Her dream past that, Ms. Williams mentioned, was to work for the Styles part. Ms. Kennedy was an completed cook dinner and educated about vogue, inside design and structure. She was disenchanted when she was advised that she was “not prepared” for Styles, Ms. Williams mentioned, although she often freelanced for the part anyway.
Mr. Delaney mentioned that “you’re not prepared” was a typical clarification when a Black reporter was denied a transfer. “That was the form of stuff we confronted on a regular basis,” he mentioned. “That’s what we needed to overcome.”
Ms. Kennedy, left, with Times colleagues within the mid-1970s. Standing together with her, from left, have been Jill Gerston, Lena Williams and Marilyn Okay. Yee. In entrance was Sheila Rule. Credit…through Royal Rodgers
Shawn Graves Kennedy was born on June eight, 1947, in Chicago. Her father, Lt. Col. James Vincent Kennedy, was one of many Tuskegee Airmen, the all-Black corps of elite pilots; he accomplished his coaching too late to see fight in World War II however grew to become a profession Air Force officer and flew missions in Korea and Vietnam. He acquired levels in electrical engineering and labored on the Apollo house program.
Her mom, Shirley (Graves) Kennedy, went again to high school after her youngsters had grown and earned her bachelor’s and grasp’s levels in African-American research and her doctorate in political science. She then taught Black research on the University of California at Santa Barbara.

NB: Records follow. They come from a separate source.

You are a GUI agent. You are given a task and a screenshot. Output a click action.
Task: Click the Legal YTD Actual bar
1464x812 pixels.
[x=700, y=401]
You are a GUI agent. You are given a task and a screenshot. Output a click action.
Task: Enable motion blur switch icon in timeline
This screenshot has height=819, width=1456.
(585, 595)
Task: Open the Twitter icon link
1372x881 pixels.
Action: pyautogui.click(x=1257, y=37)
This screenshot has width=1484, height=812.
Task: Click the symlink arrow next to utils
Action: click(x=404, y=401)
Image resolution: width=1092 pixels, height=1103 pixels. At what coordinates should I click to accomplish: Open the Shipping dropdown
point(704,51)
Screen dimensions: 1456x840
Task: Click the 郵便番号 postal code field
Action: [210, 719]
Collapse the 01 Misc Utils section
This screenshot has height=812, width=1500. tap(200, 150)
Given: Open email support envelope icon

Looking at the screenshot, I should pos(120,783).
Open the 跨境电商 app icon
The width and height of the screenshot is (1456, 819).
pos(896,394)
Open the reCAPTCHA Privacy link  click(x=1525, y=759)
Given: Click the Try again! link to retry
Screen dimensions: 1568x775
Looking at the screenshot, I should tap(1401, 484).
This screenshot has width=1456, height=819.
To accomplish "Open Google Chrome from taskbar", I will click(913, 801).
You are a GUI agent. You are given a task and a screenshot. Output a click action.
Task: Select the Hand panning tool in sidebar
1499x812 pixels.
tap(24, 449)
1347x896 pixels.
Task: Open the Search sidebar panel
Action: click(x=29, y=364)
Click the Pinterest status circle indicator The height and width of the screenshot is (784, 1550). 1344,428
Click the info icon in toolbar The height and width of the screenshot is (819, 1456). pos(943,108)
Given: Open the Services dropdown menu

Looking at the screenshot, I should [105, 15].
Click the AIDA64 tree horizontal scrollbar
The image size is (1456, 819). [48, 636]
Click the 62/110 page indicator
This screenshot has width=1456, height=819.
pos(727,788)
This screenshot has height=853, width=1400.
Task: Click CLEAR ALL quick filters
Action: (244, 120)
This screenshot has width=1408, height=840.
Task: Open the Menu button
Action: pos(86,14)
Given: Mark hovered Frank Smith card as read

With Mr. Kennedy within the navy, the household lived on air bases around the globe. The dad and mom have been intensely fascinated by present occasions and appreciated to learn, and their youngsters adopted the identical habits. Royal Rodgers mentioned that whereas residing in Tokyo and having no tv there, she and Shawn “devoured” American magazines. Shawn went to Ohio University in Athens however left for Playboy earlier than graduating.
She married Harold Brown, an funding supervisor, in 1997 and left The Times shortly thereafter. They moved to Sacramento and Washington, D.C., earlier than settling in New Orleans.
“New Orleans was her huge second act,” her sister mentioned. Ms. Kennedy and Mr. Brown have been already concerned in financial growth there earlier than Hurricane Katrina hit in 2005, and afterward they devoted themselves much more to rebuilding town. After Mr. Brown died in 2013, Ms. Kennedy continued lots of his initiatives.
One challenge of which Ms. Kennedy was particularly proud was overseeing the conversion of the historic St. Rosa de Lima church into a middle for a Waldorf college, a efficiency house and a enterprise incubator.
In addition to her sister, she is survived by two brothers, Kevin and Colin; a stepson, David Brown; and one step-grandson.